The number of favorable outcomes for drawing a card that is either red or a king is 28.
To find the probability, we divide the number of favorable outcomes by the total number of outcomes:
$$ \text{Probability} = \frac{\text{Number of favorable outcomes}}{\text{Total number of outcomes}} = \frac{28}{52} $$
To simplify this fraction, we look for the largest number that can divide both 28 and 52 without leaving a remainder. This number is 4.
We divide both the numerator (top number) and the denominator (bottom number) by 4:
$$ \frac{28 \div 4}{52 \div 4} = \frac{7}{13} $$
Thus, the probability that the card drawn is either a red card or a king is $$\frac{7}{13}$$.

Question1.step6 (Calculating favorable outcomes for (ii) "neither a red card nor a queen")

We want to find the number of cards that are neither red nor a queen. This means that the card must be black AND it must not be a queen.
First, let's count all the black cards. There are 13 Clubs cards and 13 Spades cards, so there are $$13 + 13 = 26$$ black cards in total.
Next, from these black cards, we need to identify and remove any queens, because the card drawn must not be a queen.
The queens that are black are the Queen of Clubs and the Queen of Spades.
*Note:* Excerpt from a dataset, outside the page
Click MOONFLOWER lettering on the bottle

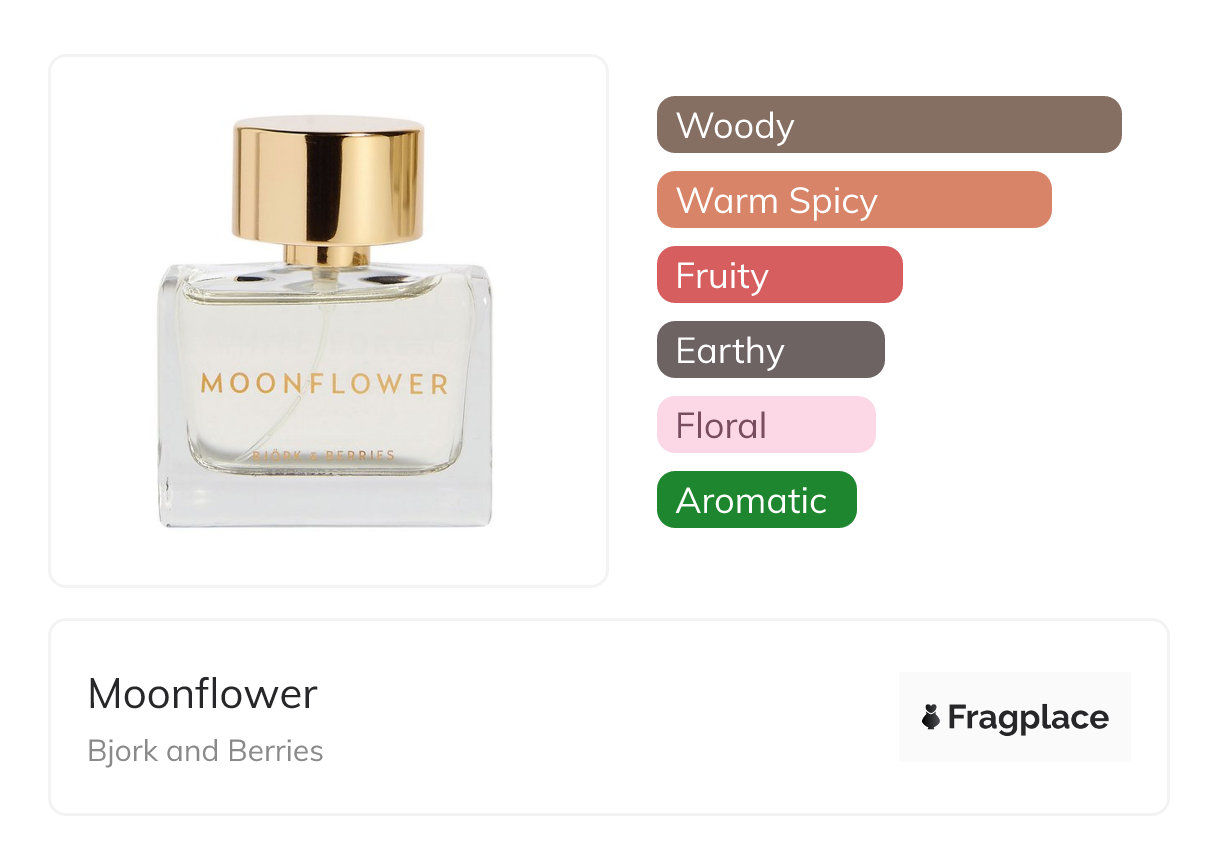tap(325, 384)
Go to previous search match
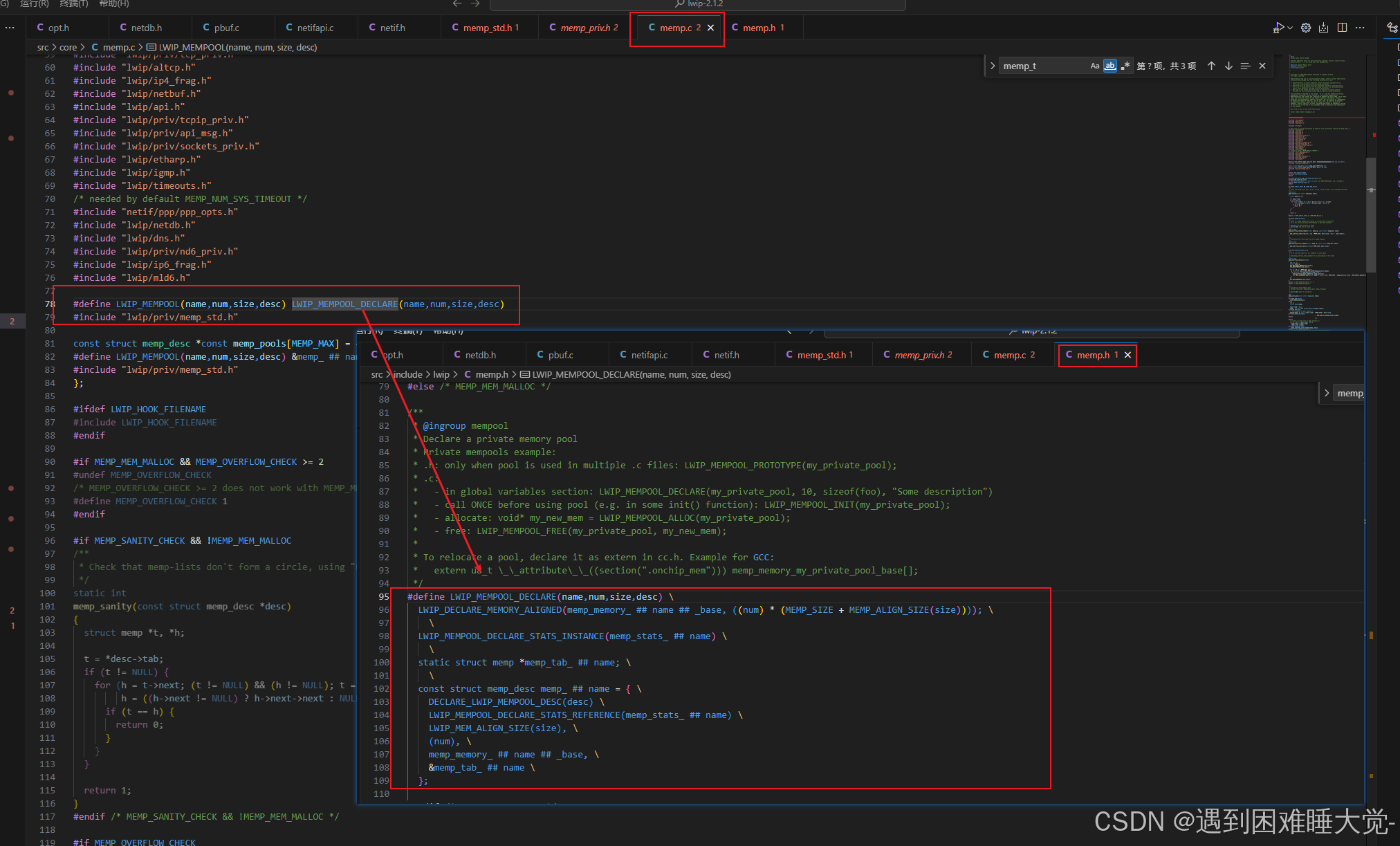Image resolution: width=1400 pixels, height=846 pixels. (x=1211, y=66)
There are 2 such queens.
To find the number of cards that are black and not a queen, we subtract the number of black queens from the total number of black cards: $$26 \text{ (black cards)} - 2 \text{ (black queens)} = 24$$ cards.
Therefore, there are 24 favorable outcomes for drawing a card that is neither red nor a queen.

Question1.step7 (Calculating the probability for (ii))
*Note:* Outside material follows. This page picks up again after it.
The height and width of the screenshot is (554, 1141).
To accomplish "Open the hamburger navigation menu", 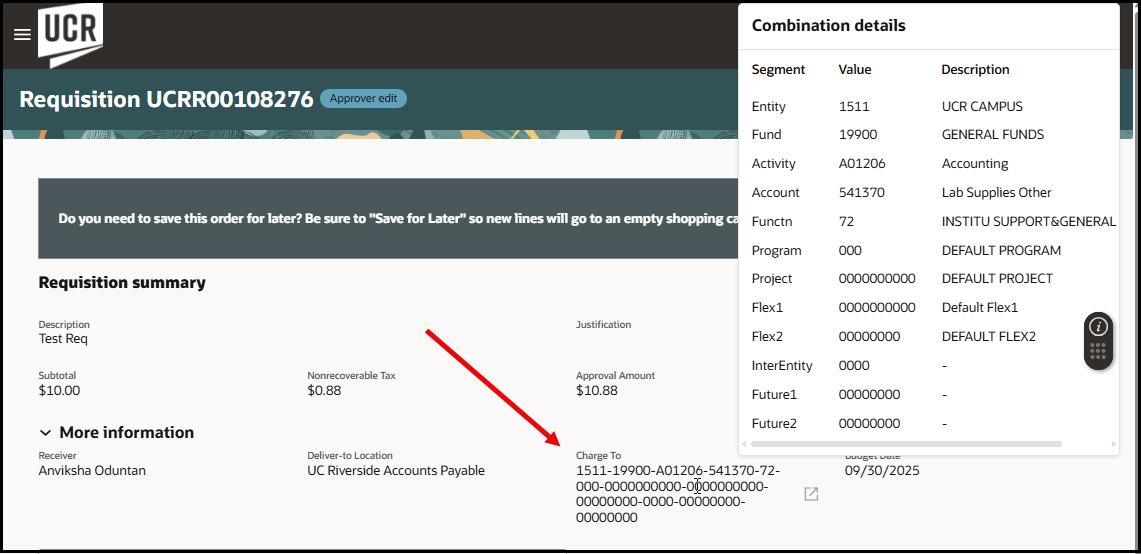I will tap(22, 35).

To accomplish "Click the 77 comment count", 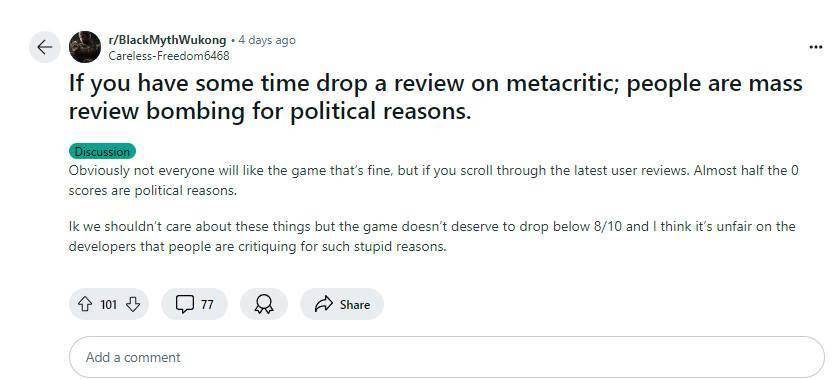I will pos(207,305).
The total number of possible outcomes when drawing one card from a deck is 52 cards.
The number of favorable outcomes for drawing a card that is neither red nor a queen is 24.
To find the probability, we divide the number of favorable outcomes by the total number of outcomes:
$$ \text{Probability} = \frac{\text{Number of favorable outcomes}}{\text{Total number of outcomes}} = \frac{24}{52} $$
To simplify this fraction, we look for the largest number that can divide both 24 and 52 without leaving a remainder. This number is 4.
We divide both the numerator (top number) and the denominator (bottom number) by 4:
$$ \frac{24 \div 4}{52 \div 4} = \frac{6}{13} $$
Thus, the probability that the card drawn is neither a red card nor a queen is $$\frac{6}{13}$$.